Segment Start: Text block
Exception Hierarchy
MCPServerError (catch-all)
├── ConfigurationError
│ ├── MissingConfigurationError
│ └── InvalidConfigurationError
├── AuthenticationError
│ ├── TokenError
│ │ ├── TokenExpiredError
│ │ ├── TokenRefreshError
│ │ └── TokenValidationError
│ └── InvalidCredentialsError
├── APIError
│ ├── ConnectionError
│ ├── TimeoutError
│ ├── RateLimitError
│ ├── NotFoundError
│ ├── ValidationError
│ ├── PermissionError
│ └── ServerError
└── RecordError
├── RecordNotFoundError
├── RecordValidationError
└── DuplicateRecordError
Every exception has to_dict() for JSON serialization and a machine-readable code field.
Deployment Guide
Local Development (stdio)
python -m my_mcp_server
# Communicates via stdin/stdout - used by Claude Desktop
Local HTTP Server
python -m my_mcp_server http
# Available at http://localhost:8000
# Health: http://localhost:8000/health
# MCP: http://localhost:8000/mcp
Docker
# Build and run
docker compose up --build
# Or standalone
docker build -t my-mcp .
docker run -p 8000:8000 --env-file .env my-mcp
Azure Web App
# Option 1: Container deployment
az webapp create --name my-mcp --plan my-plan --deployment-container-image-name my-mcp:latest
# Option 2: Source deployment
az webapp up --name my-mcp --runtime PYTHON:3.11
# Set environment variables in Azure Portal:
# Settings -> Configuration -> Application settings
Required Azure settings:
- All
UPSTREAM_*env vars MCP_SERVER_BASE_URL=https://my-mcp.azurewebsites.netMCP_TRANSPORT=httpMCP_JWT_SIGNING_KEY=<generate with: python -c "import secrets; print(secrets.token_hex(32))">
Claude Desktop Configuration
Add to claude_desktop_config.json:
{
"mcpServers": {
"my-mcp": {
"url": "https://my-mcp.azurewebsites.net/mcp"
Segment End: Text block
Segment Start: Source information
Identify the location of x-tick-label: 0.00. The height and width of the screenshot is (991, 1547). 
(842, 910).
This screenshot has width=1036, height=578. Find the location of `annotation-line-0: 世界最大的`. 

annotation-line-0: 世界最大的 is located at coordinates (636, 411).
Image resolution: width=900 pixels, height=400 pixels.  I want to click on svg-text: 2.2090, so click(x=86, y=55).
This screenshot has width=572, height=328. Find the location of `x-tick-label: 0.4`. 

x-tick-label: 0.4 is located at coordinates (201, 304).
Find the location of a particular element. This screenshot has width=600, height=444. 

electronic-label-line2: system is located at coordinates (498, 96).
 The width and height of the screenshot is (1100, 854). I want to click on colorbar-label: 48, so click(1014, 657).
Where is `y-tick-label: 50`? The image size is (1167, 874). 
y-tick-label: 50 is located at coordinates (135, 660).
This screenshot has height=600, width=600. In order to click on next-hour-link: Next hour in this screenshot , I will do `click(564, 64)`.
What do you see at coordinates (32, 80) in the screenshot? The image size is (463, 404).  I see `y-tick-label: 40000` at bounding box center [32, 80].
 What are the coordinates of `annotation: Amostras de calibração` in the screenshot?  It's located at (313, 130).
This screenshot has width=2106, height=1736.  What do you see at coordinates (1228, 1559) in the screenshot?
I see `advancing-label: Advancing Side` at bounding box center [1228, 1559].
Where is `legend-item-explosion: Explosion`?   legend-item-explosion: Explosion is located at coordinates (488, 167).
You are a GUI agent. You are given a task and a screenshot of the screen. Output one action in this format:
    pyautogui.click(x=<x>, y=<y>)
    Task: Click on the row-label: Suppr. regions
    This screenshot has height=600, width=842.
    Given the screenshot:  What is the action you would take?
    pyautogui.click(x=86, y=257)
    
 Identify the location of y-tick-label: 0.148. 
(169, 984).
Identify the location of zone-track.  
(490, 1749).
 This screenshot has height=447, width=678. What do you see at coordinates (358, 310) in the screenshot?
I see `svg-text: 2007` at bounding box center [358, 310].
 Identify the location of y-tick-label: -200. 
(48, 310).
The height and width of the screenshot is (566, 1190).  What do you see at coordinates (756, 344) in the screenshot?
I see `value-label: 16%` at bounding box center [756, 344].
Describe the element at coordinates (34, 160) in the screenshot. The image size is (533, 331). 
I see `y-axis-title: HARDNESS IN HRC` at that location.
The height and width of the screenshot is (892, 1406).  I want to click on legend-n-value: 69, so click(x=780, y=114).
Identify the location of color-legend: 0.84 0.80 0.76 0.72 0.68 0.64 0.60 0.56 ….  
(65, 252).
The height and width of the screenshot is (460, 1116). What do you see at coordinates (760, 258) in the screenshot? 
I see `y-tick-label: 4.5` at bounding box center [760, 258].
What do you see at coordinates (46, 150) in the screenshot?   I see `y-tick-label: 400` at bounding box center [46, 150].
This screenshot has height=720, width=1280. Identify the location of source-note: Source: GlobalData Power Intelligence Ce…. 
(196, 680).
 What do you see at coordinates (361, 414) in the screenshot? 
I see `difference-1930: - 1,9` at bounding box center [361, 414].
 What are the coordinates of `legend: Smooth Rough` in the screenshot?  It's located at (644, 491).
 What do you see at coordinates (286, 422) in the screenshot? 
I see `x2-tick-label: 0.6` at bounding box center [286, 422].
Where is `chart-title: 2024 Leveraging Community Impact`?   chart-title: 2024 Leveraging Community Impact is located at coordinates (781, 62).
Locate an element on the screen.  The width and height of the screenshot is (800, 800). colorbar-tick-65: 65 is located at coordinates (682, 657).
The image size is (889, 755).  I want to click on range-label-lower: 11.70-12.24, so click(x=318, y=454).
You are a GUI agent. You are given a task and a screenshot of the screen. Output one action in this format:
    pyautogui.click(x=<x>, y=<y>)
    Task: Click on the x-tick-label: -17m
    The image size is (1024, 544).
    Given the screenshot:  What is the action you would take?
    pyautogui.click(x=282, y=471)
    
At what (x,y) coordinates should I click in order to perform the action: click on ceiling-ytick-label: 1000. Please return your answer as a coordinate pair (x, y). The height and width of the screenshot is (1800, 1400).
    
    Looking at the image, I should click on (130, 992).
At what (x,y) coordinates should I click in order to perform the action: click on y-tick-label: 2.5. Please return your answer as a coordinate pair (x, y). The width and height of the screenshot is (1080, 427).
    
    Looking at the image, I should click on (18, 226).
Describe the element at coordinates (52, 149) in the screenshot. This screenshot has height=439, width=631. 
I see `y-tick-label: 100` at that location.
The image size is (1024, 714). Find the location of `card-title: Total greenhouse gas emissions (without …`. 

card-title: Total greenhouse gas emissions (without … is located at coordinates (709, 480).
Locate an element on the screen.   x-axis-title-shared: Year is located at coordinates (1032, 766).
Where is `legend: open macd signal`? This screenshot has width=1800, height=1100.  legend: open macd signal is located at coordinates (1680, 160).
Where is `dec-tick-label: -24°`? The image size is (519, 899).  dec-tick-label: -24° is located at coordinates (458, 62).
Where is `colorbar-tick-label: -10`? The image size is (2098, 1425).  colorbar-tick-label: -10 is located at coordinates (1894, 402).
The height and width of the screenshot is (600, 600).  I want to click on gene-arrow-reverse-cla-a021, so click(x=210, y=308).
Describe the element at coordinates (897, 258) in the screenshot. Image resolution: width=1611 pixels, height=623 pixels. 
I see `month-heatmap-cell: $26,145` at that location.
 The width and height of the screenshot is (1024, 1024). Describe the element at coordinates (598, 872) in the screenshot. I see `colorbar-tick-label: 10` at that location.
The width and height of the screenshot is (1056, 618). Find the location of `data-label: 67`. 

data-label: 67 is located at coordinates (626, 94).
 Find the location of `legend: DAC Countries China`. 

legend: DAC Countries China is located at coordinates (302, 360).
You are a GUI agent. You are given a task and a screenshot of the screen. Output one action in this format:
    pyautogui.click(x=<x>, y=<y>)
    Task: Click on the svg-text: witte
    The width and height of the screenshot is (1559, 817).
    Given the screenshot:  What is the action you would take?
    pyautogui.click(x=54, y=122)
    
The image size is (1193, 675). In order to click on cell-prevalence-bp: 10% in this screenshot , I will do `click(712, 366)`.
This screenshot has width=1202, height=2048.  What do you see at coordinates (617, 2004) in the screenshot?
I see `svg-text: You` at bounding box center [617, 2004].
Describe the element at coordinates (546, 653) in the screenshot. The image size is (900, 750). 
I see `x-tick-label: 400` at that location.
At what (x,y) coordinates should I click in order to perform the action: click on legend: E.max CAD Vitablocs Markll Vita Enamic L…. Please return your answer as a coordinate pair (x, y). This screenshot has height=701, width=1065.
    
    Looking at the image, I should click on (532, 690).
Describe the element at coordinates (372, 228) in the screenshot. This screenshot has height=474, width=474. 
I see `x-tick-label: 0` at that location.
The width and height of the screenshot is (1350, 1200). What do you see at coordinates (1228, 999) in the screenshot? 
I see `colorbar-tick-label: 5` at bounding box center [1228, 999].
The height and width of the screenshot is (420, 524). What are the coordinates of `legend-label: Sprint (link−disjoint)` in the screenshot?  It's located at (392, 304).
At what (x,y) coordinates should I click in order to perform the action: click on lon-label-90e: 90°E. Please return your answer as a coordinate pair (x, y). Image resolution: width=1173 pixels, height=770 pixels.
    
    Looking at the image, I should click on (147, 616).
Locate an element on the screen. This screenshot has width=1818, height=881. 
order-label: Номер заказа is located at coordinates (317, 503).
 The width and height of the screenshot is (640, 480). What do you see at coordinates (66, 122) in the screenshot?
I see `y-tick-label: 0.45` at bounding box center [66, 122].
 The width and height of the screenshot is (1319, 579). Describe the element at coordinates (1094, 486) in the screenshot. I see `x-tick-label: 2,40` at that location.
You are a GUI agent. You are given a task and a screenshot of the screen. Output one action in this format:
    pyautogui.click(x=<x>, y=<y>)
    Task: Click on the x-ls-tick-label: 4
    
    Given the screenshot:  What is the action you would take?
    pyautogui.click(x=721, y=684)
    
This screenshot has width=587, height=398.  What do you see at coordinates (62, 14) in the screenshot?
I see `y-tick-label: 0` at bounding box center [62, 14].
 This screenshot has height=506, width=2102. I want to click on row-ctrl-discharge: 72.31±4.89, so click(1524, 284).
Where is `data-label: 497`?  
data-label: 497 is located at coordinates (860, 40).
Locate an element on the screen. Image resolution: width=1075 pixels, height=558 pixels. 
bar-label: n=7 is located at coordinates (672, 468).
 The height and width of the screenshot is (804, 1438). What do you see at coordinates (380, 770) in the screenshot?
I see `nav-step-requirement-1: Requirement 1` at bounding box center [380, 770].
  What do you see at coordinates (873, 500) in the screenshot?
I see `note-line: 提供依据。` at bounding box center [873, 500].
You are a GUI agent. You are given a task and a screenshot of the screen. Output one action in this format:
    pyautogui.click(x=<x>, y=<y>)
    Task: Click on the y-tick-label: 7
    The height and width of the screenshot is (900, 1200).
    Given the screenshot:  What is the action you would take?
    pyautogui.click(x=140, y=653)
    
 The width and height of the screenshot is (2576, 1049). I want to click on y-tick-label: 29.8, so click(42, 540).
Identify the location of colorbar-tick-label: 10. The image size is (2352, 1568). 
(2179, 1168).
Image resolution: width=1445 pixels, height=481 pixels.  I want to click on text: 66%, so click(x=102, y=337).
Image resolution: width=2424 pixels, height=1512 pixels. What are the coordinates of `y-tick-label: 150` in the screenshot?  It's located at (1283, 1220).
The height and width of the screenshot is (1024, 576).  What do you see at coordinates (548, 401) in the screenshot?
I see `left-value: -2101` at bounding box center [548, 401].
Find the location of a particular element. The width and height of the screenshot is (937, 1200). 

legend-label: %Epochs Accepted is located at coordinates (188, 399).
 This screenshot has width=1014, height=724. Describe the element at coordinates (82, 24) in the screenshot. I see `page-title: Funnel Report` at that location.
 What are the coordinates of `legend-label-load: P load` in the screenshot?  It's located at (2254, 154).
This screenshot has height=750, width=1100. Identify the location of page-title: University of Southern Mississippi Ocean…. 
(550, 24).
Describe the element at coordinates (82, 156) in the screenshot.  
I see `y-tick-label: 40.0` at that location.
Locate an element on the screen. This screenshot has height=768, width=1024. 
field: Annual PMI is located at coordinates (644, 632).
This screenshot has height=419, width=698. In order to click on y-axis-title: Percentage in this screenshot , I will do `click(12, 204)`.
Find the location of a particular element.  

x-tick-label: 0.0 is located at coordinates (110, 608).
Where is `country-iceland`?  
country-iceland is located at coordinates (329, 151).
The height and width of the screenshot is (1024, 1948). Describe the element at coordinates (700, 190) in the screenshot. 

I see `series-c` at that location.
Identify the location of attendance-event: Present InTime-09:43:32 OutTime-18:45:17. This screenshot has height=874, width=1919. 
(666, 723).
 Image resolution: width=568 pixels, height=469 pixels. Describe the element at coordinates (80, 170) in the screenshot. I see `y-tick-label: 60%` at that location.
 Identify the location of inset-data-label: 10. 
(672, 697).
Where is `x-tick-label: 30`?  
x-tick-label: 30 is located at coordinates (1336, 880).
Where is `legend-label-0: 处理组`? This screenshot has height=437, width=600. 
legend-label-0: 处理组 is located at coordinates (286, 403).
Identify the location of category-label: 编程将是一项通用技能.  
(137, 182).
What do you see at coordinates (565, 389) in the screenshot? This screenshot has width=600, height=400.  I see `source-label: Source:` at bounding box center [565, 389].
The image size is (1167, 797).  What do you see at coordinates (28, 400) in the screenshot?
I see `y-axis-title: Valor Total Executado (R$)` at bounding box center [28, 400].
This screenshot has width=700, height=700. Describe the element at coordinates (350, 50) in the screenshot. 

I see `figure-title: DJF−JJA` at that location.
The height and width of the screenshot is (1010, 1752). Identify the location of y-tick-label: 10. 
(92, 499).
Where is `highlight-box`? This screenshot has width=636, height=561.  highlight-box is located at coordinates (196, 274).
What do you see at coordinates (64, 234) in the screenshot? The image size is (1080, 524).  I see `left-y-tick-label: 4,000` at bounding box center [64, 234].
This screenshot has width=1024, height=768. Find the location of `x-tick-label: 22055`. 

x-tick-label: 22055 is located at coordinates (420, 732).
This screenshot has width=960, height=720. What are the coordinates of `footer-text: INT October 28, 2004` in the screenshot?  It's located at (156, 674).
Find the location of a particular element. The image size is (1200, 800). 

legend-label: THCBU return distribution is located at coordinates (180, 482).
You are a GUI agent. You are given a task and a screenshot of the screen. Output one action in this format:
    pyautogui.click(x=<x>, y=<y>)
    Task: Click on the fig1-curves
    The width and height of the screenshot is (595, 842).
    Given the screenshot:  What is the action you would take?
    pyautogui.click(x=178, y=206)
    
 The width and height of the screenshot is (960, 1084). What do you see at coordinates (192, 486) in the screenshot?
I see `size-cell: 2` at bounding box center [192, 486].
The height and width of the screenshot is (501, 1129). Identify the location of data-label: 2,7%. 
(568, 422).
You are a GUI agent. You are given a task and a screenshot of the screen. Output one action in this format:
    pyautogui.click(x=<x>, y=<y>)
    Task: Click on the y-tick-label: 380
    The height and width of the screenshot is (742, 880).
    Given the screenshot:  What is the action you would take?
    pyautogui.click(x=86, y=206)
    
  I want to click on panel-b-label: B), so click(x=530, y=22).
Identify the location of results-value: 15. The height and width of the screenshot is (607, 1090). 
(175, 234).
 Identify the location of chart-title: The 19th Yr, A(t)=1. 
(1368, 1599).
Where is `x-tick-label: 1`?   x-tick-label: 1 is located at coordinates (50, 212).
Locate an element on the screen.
Segment End: Source information
# Exercise tasks
a – Please print the MCP server documentation word for word, starting with "Deployment Guide" and going on through "-t my-mcp .".
b – According to the MCP server documentation, which method does every exception provide for JSON serialization?

# Task solutions
a –
Deployment Guide
Local Development (stdio)
python -m my_mcp_server
# Communicates via stdin/stdout - used by Claude Desktop
Local HTTP Server
python -m my_mcp_server http
# Available at http://localhost:8000
# Health: http://localhost:8000/health
# MCP: http://localhost:8000/mcp
Docker
# Build and run
docker compose up --build
# Or standalone
docker build -t my-mcp .

b – to_dict()